* **Data to use**
● ● ● ● ● ● ●

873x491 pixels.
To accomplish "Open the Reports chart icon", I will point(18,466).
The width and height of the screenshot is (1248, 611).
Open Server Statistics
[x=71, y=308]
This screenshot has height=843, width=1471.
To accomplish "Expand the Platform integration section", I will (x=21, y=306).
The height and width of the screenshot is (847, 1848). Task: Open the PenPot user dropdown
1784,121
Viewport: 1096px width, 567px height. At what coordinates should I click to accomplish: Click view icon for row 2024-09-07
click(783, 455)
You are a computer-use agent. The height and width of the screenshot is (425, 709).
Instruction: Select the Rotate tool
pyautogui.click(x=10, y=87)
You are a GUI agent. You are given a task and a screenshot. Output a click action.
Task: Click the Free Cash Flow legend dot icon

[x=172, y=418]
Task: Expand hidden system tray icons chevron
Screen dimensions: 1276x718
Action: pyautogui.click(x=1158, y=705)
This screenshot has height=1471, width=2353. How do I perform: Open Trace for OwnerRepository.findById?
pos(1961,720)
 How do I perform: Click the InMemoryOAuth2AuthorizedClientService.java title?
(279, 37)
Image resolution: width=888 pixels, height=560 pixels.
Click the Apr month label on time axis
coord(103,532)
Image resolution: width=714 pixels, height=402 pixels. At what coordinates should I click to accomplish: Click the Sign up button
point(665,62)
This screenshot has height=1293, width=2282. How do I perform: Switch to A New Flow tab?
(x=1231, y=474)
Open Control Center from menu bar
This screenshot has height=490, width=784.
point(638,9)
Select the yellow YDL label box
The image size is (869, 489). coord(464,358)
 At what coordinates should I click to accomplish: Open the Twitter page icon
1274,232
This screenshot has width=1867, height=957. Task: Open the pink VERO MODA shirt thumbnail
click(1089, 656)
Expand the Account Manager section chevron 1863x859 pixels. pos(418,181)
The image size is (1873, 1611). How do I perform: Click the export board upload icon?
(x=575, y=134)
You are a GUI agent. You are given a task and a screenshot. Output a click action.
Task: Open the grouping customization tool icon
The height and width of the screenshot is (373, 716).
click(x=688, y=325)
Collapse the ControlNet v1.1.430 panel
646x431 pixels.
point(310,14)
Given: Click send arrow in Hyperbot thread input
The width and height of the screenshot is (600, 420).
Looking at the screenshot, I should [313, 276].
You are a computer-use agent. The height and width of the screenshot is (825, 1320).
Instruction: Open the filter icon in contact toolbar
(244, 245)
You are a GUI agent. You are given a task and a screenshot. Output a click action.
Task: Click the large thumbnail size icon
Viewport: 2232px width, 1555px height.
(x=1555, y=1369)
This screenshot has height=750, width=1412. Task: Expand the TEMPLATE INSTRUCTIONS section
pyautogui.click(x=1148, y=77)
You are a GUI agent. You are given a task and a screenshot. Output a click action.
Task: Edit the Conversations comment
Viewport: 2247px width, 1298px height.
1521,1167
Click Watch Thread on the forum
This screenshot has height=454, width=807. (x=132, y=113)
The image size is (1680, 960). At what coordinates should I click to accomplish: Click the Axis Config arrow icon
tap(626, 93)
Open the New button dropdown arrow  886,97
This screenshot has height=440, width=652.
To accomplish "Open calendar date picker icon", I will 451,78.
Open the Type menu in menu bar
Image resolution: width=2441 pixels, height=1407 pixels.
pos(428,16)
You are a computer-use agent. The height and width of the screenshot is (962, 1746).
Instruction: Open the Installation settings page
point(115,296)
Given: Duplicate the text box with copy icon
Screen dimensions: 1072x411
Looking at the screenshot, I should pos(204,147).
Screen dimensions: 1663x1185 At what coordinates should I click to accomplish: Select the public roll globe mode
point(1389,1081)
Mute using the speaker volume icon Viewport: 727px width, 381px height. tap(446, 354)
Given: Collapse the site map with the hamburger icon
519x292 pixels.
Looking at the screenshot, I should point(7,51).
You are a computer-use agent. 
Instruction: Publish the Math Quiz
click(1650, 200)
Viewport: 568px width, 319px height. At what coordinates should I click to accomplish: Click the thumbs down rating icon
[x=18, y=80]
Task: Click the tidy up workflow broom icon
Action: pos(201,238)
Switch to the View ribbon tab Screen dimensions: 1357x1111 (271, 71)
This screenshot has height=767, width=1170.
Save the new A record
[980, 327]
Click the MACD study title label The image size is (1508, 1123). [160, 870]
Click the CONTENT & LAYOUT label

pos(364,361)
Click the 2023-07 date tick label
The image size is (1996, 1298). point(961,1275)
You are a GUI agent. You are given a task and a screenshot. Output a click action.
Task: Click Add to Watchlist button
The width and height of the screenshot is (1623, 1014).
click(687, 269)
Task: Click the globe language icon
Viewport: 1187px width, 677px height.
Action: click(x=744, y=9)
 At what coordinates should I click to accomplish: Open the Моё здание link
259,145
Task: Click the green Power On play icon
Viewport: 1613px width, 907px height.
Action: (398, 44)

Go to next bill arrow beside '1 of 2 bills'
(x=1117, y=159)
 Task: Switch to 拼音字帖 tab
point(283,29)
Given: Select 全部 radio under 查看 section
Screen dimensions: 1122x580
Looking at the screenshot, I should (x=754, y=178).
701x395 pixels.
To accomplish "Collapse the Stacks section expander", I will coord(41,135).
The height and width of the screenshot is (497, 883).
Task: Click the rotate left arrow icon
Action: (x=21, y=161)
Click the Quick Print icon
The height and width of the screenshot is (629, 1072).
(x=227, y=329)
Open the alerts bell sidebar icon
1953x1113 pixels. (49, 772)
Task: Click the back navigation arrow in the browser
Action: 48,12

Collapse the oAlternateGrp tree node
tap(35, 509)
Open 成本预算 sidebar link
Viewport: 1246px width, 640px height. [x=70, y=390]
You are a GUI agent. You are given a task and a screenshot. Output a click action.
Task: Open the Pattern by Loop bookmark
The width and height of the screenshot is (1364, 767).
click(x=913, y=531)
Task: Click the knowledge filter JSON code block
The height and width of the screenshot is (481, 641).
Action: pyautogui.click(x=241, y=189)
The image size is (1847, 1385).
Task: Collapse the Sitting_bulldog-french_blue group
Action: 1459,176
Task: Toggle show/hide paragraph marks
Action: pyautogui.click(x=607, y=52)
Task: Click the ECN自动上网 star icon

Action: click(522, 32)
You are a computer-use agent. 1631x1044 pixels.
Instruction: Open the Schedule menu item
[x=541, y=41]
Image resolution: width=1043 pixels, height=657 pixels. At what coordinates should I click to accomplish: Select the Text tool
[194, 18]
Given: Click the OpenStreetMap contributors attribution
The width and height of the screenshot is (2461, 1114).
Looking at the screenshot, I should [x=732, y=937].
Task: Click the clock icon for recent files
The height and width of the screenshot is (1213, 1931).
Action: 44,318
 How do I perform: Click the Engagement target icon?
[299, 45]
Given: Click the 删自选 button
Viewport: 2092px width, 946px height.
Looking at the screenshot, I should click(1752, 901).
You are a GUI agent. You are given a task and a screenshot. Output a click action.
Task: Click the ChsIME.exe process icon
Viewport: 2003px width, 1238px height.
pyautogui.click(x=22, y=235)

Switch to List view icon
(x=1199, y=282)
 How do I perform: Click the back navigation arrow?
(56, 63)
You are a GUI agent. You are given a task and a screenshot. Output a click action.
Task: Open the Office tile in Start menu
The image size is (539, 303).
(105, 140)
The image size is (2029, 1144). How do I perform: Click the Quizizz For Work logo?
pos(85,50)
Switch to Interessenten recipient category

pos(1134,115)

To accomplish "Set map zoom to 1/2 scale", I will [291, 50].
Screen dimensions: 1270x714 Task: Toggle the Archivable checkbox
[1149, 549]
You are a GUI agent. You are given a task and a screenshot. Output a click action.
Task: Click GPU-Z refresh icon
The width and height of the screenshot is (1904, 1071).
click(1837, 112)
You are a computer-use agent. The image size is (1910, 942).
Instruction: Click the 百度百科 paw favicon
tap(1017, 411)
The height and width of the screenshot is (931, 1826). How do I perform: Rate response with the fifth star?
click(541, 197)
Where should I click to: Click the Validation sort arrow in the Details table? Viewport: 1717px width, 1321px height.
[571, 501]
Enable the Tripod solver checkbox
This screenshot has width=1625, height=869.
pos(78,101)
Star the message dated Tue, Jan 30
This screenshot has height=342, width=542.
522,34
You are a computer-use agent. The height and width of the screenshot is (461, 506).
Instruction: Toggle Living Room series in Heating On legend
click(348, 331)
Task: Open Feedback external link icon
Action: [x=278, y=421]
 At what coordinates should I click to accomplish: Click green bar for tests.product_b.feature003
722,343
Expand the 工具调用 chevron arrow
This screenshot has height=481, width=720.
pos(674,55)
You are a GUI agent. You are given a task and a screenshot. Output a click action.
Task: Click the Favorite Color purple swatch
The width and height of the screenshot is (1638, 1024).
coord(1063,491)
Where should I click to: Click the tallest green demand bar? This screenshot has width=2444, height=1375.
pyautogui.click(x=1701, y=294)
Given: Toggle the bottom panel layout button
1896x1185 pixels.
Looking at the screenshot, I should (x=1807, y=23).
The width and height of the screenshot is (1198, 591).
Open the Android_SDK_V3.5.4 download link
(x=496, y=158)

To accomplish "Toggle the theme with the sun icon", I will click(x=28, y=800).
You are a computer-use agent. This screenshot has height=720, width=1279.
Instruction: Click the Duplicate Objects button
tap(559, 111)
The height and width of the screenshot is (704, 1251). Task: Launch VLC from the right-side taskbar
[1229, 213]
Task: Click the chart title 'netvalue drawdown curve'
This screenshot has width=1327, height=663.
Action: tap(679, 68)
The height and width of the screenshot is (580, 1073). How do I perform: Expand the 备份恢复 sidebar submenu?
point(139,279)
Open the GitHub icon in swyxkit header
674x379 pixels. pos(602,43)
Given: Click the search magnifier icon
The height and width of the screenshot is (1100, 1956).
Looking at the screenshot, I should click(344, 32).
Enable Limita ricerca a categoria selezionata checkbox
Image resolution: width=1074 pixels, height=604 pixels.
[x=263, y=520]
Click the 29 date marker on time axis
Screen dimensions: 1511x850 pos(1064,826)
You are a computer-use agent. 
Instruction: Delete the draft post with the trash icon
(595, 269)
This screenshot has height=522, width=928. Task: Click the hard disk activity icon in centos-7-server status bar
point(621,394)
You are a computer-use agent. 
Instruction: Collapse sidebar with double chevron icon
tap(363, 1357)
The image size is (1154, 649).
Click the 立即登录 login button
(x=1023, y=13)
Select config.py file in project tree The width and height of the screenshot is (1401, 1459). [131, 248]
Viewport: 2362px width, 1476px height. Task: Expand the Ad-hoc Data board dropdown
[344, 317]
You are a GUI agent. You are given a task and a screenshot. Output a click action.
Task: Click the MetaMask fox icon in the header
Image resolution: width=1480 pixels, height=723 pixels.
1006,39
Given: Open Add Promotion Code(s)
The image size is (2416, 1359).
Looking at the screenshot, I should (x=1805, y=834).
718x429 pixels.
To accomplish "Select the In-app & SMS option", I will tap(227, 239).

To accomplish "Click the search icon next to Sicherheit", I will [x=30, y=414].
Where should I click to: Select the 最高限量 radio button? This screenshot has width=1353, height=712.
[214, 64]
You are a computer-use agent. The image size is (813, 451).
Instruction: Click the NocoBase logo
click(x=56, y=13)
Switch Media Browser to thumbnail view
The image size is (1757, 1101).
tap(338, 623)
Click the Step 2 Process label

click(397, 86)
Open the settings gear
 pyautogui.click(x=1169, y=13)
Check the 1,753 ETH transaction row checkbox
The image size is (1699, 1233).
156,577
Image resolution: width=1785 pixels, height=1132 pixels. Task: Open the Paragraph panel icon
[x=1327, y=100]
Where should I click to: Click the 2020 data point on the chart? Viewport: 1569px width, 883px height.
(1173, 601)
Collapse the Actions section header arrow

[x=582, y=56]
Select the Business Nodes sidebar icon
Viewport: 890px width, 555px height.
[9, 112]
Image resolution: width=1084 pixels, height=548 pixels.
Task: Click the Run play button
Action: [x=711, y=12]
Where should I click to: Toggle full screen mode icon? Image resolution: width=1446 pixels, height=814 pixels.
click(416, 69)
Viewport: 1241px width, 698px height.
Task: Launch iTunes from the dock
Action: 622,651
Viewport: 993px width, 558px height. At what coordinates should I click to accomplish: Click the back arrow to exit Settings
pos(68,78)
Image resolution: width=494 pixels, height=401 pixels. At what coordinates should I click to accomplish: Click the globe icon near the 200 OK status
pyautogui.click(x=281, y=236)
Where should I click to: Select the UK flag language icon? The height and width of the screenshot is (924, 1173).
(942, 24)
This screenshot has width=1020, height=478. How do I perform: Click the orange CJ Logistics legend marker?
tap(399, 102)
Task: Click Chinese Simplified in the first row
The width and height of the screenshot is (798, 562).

● ● ● ● ● ● ●

* **Work item**
Go through the listing above and copy each line where the string "search" appears.

* **Response**
Given: Click the search magnifier icon
To accomplish "Click the search icon next to Sicherheit", I will [x=30, y=414].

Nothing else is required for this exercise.